> _About this task_: What you return must be every line below that includes the word "emoji".

> _Supplied records_:
-*-

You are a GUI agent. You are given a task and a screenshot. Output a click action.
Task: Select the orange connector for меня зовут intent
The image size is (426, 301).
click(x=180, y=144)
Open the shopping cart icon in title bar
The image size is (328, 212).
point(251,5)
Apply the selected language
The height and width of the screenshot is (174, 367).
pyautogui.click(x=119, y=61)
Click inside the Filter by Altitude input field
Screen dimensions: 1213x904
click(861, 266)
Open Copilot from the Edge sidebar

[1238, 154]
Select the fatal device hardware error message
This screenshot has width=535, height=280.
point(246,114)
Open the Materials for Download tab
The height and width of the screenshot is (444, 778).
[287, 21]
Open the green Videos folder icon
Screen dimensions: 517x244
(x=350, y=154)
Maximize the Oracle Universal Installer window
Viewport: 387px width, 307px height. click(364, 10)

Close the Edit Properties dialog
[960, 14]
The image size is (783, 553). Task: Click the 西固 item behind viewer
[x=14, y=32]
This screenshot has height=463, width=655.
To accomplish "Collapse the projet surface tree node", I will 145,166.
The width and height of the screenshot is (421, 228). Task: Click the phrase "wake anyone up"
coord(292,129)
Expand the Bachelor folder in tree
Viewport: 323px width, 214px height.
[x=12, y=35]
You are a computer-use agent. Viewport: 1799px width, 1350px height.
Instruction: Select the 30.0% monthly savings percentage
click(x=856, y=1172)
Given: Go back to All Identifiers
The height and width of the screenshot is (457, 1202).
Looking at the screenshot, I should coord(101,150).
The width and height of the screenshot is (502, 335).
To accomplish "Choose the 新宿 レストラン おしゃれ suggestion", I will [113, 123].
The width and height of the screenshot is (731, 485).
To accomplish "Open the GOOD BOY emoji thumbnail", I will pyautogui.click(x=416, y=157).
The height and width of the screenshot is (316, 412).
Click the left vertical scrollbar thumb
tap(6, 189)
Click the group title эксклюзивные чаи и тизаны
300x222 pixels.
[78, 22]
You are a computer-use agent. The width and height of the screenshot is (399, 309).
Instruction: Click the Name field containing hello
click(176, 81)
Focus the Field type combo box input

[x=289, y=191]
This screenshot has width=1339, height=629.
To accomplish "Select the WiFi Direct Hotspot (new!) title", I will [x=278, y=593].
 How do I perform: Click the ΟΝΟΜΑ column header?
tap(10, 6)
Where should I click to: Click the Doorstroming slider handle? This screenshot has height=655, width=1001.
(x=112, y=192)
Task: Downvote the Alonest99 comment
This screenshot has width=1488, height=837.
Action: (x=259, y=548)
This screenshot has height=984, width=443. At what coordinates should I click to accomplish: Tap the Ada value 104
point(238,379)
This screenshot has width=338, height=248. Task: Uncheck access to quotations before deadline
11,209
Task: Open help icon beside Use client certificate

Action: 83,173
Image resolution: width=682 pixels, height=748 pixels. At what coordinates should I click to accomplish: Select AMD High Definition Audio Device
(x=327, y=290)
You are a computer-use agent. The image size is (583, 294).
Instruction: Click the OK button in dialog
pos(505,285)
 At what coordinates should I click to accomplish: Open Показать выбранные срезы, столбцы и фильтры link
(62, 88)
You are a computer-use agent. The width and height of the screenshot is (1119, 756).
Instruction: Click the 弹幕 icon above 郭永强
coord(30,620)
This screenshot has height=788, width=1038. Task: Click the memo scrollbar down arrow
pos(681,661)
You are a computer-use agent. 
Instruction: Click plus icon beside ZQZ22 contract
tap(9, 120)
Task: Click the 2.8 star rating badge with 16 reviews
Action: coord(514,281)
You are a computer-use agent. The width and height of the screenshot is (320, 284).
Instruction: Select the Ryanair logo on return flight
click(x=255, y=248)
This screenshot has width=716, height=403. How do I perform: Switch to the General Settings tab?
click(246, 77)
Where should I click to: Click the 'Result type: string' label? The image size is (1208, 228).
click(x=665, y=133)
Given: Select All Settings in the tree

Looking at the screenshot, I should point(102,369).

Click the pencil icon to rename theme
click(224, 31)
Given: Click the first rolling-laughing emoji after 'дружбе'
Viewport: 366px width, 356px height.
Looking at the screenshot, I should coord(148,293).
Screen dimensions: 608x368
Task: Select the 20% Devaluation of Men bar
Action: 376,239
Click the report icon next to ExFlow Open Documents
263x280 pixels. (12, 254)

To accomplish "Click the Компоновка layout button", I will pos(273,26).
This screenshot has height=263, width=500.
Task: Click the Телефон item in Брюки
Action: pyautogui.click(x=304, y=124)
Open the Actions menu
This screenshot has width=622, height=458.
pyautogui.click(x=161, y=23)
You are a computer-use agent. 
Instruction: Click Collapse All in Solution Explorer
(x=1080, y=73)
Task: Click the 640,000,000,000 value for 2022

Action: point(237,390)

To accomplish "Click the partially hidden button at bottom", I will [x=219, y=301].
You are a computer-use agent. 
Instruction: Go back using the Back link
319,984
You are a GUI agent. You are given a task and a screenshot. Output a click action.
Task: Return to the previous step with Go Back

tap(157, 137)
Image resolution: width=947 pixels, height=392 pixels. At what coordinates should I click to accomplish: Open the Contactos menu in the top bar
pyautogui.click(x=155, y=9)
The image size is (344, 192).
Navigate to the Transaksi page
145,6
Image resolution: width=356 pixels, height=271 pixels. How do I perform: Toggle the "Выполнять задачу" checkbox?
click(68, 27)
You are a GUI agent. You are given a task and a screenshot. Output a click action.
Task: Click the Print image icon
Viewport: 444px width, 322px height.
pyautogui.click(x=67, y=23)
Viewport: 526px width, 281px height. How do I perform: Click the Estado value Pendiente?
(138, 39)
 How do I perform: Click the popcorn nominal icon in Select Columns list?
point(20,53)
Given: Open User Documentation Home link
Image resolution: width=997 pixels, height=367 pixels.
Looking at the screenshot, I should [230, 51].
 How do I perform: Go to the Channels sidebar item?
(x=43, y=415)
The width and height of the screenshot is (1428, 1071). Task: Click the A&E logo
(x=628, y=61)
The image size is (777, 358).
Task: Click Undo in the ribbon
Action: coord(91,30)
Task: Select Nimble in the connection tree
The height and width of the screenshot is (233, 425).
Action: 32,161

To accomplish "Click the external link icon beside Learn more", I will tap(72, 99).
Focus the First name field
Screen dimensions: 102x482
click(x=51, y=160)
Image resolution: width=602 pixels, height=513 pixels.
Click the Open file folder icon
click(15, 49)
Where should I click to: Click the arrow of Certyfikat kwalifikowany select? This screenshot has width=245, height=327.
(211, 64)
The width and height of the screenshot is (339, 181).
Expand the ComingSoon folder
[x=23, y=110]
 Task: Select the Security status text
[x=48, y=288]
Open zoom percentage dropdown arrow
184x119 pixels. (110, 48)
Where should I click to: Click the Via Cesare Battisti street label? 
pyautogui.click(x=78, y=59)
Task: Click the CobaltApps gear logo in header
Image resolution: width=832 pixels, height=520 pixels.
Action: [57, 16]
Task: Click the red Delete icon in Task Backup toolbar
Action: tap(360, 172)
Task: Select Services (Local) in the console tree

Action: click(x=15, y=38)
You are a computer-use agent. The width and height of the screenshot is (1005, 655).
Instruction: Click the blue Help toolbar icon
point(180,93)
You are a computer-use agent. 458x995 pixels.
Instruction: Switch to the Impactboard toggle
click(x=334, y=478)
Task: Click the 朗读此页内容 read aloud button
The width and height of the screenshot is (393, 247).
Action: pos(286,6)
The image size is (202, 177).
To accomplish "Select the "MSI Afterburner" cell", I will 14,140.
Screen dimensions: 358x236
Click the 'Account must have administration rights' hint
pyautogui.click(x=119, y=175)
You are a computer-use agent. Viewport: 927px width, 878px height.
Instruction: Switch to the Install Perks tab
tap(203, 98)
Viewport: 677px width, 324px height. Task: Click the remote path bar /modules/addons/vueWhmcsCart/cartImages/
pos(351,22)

-*-

> _Problem solution_:
To accomplish "Open the GOOD BOY emoji thumbnail", I will pyautogui.click(x=416, y=157).
Given: Click the first rolling-laughing emoji after 'дружбе'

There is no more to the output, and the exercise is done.